Your task: Where the word "Android" shows up in the entries below, please copy the whole line.

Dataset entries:
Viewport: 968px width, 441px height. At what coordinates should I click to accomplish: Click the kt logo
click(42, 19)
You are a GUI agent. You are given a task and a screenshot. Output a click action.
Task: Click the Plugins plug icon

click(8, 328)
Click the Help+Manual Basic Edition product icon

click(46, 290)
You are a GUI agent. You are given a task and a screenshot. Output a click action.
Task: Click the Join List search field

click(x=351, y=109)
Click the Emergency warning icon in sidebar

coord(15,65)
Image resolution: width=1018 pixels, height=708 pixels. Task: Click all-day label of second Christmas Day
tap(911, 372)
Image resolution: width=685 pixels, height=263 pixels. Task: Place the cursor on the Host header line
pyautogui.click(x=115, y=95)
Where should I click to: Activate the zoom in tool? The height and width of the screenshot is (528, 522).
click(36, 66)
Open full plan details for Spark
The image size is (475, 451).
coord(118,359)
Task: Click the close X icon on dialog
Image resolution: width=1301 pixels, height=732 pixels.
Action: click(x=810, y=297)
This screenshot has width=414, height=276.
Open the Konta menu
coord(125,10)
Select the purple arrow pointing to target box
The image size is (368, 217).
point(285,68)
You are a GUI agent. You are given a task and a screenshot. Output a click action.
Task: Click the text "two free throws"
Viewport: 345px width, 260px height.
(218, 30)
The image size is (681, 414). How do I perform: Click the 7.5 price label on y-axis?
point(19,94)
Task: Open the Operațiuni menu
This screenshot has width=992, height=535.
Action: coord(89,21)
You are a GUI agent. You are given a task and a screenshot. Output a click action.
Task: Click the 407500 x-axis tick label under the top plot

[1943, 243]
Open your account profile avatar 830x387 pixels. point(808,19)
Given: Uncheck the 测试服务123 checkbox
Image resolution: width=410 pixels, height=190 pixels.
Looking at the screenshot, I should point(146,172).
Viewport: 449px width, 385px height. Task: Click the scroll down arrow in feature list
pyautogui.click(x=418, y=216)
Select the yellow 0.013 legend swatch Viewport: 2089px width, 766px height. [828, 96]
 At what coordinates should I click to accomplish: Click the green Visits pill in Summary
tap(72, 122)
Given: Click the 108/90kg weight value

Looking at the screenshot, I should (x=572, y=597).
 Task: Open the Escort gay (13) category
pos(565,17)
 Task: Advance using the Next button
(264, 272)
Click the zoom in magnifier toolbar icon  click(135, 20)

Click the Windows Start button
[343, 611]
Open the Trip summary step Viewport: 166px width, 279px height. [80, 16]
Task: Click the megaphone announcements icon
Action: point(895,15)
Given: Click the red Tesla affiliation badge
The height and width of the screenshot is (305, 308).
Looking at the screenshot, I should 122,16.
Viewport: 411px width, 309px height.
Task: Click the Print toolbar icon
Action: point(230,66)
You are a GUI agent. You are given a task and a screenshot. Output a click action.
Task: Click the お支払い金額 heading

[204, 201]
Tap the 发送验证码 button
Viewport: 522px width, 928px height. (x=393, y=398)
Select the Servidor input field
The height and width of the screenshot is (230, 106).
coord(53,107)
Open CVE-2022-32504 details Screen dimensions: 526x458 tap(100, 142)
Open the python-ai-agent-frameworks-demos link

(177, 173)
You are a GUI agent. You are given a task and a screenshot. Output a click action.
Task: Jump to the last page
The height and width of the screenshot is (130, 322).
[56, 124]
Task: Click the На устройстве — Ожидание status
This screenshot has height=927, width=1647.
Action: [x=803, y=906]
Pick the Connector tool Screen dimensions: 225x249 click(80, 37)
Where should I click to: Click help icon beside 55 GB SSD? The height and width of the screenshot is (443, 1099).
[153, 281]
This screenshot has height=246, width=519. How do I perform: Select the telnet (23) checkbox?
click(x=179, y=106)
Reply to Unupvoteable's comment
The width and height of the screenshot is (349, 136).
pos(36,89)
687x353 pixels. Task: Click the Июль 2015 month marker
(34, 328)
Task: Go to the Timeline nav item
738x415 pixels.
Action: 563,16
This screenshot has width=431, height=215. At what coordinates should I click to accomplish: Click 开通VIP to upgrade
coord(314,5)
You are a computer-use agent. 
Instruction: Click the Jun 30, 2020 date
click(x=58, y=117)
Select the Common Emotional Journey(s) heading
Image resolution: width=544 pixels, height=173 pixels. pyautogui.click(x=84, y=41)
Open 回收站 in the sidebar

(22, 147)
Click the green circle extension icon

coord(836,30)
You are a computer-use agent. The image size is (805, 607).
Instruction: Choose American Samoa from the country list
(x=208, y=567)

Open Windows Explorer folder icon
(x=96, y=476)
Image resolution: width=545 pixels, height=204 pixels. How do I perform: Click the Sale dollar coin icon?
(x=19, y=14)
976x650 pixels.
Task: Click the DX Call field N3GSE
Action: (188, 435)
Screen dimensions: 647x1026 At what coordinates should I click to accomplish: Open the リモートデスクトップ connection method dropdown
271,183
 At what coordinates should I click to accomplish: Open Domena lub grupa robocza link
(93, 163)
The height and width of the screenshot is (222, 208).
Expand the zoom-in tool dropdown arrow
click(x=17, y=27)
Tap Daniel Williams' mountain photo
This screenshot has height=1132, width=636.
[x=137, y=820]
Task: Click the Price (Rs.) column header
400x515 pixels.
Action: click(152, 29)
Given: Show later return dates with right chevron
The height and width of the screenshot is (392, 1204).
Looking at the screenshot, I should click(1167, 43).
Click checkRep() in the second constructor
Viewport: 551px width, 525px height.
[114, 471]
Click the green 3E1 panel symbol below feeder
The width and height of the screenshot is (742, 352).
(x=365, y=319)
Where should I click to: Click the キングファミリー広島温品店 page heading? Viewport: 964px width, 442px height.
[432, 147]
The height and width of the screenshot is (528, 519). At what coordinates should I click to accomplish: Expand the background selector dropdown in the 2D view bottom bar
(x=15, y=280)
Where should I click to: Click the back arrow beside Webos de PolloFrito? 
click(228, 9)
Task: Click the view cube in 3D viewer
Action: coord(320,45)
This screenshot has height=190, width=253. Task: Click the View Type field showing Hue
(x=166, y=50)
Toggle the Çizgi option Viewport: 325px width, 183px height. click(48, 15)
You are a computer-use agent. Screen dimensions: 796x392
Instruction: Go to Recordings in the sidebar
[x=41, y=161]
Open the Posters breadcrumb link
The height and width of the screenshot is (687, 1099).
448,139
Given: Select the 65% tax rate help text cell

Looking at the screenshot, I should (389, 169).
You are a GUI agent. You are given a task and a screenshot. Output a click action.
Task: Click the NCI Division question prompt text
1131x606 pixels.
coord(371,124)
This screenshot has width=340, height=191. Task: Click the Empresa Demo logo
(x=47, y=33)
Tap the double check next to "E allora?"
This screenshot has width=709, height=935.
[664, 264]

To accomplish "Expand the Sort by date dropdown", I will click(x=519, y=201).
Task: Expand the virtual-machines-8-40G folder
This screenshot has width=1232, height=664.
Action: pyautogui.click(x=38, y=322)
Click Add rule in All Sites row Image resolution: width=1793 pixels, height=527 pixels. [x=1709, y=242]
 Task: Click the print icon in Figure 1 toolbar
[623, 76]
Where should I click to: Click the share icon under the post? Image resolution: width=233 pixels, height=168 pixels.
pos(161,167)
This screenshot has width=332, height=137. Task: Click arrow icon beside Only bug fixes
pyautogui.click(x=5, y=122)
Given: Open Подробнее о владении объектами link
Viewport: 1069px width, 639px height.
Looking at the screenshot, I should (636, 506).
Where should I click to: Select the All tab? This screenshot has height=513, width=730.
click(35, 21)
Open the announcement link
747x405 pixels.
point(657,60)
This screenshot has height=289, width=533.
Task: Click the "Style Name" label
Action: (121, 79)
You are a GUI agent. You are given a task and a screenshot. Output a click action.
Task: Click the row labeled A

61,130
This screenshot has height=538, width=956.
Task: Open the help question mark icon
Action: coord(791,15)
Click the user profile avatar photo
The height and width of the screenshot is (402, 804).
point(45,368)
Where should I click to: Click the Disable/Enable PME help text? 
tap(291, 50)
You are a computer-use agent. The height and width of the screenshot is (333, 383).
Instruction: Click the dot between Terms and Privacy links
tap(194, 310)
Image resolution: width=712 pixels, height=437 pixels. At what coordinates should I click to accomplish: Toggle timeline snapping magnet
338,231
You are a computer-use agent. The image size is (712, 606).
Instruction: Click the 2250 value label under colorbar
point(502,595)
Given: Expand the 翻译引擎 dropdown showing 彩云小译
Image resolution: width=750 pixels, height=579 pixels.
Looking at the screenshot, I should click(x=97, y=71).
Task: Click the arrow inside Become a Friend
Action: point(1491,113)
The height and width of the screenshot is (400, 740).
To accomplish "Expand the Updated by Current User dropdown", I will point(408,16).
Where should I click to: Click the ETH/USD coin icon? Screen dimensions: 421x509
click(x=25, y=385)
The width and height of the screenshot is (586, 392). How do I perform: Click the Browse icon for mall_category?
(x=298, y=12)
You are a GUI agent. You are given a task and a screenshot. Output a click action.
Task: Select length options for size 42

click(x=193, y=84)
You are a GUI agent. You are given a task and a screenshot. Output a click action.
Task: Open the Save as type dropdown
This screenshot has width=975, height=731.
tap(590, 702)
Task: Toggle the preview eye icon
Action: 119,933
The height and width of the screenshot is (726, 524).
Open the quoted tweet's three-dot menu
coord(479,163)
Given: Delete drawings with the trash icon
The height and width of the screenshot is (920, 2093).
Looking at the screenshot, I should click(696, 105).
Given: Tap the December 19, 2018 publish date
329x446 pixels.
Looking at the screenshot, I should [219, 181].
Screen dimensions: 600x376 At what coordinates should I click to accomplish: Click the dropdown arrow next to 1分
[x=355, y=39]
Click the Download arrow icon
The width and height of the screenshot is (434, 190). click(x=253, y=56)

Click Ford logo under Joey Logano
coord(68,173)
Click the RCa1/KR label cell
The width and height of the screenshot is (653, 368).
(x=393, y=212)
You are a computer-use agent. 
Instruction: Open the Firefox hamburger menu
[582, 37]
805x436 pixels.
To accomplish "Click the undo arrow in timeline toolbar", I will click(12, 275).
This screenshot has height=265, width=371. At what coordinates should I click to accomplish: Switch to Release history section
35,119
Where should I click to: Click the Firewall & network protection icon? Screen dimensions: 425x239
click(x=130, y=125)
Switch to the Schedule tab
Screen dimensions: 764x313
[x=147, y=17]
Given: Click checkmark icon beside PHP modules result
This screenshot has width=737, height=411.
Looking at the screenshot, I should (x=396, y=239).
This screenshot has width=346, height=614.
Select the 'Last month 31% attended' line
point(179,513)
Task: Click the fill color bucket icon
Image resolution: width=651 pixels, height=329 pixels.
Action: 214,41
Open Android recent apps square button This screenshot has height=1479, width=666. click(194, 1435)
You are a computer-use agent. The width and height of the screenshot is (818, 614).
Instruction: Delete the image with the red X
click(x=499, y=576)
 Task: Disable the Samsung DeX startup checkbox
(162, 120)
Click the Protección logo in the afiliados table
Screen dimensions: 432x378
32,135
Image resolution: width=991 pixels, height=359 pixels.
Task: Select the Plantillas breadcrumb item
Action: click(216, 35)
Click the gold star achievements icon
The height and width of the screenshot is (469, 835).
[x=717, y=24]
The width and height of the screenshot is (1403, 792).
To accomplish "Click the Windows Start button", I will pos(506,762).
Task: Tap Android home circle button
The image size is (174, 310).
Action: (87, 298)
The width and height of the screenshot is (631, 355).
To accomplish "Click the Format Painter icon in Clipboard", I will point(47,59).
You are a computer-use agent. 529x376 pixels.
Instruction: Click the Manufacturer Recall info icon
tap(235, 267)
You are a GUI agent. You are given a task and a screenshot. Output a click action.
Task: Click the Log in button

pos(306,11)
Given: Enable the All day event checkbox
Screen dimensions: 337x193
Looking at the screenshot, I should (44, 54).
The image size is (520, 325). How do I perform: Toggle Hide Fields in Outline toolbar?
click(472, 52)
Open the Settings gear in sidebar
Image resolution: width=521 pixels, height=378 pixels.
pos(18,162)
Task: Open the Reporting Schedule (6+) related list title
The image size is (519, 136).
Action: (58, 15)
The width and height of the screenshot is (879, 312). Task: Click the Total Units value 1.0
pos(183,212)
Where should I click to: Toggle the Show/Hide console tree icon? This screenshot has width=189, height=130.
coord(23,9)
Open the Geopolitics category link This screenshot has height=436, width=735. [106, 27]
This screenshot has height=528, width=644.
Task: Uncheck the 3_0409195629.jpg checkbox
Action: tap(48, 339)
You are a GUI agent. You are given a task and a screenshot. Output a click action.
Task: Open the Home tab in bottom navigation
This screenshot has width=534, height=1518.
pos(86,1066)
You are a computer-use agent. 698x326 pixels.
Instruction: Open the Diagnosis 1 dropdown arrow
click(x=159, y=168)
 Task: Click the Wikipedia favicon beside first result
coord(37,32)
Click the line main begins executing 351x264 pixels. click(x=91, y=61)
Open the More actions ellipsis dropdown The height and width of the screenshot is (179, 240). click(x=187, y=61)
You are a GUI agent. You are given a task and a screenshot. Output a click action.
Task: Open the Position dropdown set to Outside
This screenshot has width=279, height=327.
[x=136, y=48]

Written reply:
Open Android recent apps square button This screenshot has height=1479, width=666. click(194, 1435)
Task: Tap Android home circle button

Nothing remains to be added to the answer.